С теми же самыми проблемами столкнулся в Сибири, при своем назначении, военный министр Колчака А. Будберг, который отмечал, что на фронте «борьба с (собственными) армиями будет очень трудная, ибо командующие там совсем обатаманились и автономию в деле снабжения с сепаратными заготовками считают незыблемым основанием своего существования; власть Омска признается на фронте тоже «постольку – поскольку», и будет нелегко перевести эту атаманщину на государственный меридиан»… «Омск импотентен, а командующие армиями ни малейшим образом не намерены самообуздываться и обуздывать подчиненных»[457]. «Прежний способ управления, – подтверждал последний главнокомандующий армией Колчака К. Сахаров, – приучил строевых начальников отписываться, смотреть на полученный приказ как на простой лоскут бумаги»[458].

Проблема введения регулярства в колчаковской армии отягощалась включением в нее частей возглавляемых полунезависимыми атаманами. «Включение» было условным, поскольку, как констатировал сам Колчак: «фактически нет возможности подчинить центральной власти всех атаманов…»[459]. Их войска, подтверждал Гинс, «составляли в совокупности царство атаманщины, оказавшейся сильнее всякой другой власти»[460].

В результате по всей Сибири «царили такое разложение и такая анархия, что местные власти стали обращаться к союзникам с просьбой о вмешательстве. Управление железными дорогами просило заступничества от распущенных военных банд, не слушавших ничьих распоряжений… Приморская земская управа просила иностранных консулов добиться увода из областей всех русских войск, чинивших над населением невероятные насилия, безобразничавших и сжигавших целые деревни»[461].

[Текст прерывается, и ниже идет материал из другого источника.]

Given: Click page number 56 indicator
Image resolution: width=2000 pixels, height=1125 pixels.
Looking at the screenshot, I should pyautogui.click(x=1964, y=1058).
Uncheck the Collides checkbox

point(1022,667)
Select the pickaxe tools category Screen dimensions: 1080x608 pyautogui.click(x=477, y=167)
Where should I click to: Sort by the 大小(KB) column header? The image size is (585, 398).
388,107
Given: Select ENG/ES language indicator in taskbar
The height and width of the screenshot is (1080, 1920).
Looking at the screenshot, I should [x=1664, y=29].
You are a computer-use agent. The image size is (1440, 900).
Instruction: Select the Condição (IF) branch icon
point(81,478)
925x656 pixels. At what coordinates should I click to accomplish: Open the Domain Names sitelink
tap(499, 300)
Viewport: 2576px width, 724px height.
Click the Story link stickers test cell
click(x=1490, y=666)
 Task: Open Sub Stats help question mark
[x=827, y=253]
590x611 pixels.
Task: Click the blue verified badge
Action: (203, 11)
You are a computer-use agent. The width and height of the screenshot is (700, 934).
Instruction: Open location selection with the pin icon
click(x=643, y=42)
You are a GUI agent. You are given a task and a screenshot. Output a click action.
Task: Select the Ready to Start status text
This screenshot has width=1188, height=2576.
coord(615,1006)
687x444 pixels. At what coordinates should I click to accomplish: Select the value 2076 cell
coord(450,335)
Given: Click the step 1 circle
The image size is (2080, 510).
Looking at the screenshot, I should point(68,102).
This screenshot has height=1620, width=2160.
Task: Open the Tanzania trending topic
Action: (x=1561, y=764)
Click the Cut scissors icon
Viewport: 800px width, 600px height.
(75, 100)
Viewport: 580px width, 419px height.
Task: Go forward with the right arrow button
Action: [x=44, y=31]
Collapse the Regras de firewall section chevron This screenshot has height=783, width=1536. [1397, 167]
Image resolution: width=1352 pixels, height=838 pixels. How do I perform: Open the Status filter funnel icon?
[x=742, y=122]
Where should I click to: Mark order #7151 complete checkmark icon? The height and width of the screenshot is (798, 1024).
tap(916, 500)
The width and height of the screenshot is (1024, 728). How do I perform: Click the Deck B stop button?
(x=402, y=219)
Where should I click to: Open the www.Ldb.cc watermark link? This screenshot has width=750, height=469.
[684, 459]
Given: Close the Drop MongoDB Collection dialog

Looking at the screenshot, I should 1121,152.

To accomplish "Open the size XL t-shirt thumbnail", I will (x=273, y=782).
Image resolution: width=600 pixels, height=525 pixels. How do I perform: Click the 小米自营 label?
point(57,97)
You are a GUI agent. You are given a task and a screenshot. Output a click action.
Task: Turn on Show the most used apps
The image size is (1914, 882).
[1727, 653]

Все попытки введения регулярства не только не увенчались успехом, но и приводили к прямо противоположному результату: у Колчака «Ставка разрослась в нечто чудовищное по своим размерам и совершенно не соответствовавшее той ничтожной положительной работе, которая там производилась…, – вспоминал Будберг, – работа сводилась к составлению сводок, к разного рода статистике и к мелочному вмешательству в действия армий, состояния которых Ставка не знала, в местности, описания которой в Ставке не было, и при условиях, которые ставочные младенцы и представить себе не могли, сидя в Омске»[462].

Таким же провалом закончились попытки введения регуляторства и на Юге России: «После Деникина хаос и развал царили всюду, в верхах и в низах, но главным образом в верхах, – однако, по словам ген. В. Замбржицкого, – Врангель сумел в короткий срок упорядочить все…»[463]. Но противоречия, «органически присущие белому лагерю», как отмечает А. Ганин, так и остались неизжиты. «Армия, – подтверждал ген. П. Залесский, – по существу оставалась прежняя, со всеми ее прежними недостатками… Те же «дивизии» из 400 штыков, те же поручики на ролях генералов; те же «вундеркинды» всюду – и в военной и в гражданской администрации; тот же протекционизм, те же «свои» везде, та же «лавочка» всюду; то же служение лицам… А управление Генеральным штабом было вручено офицеру, который гораздо лучше знал жандармское, чем военное дело…»[464].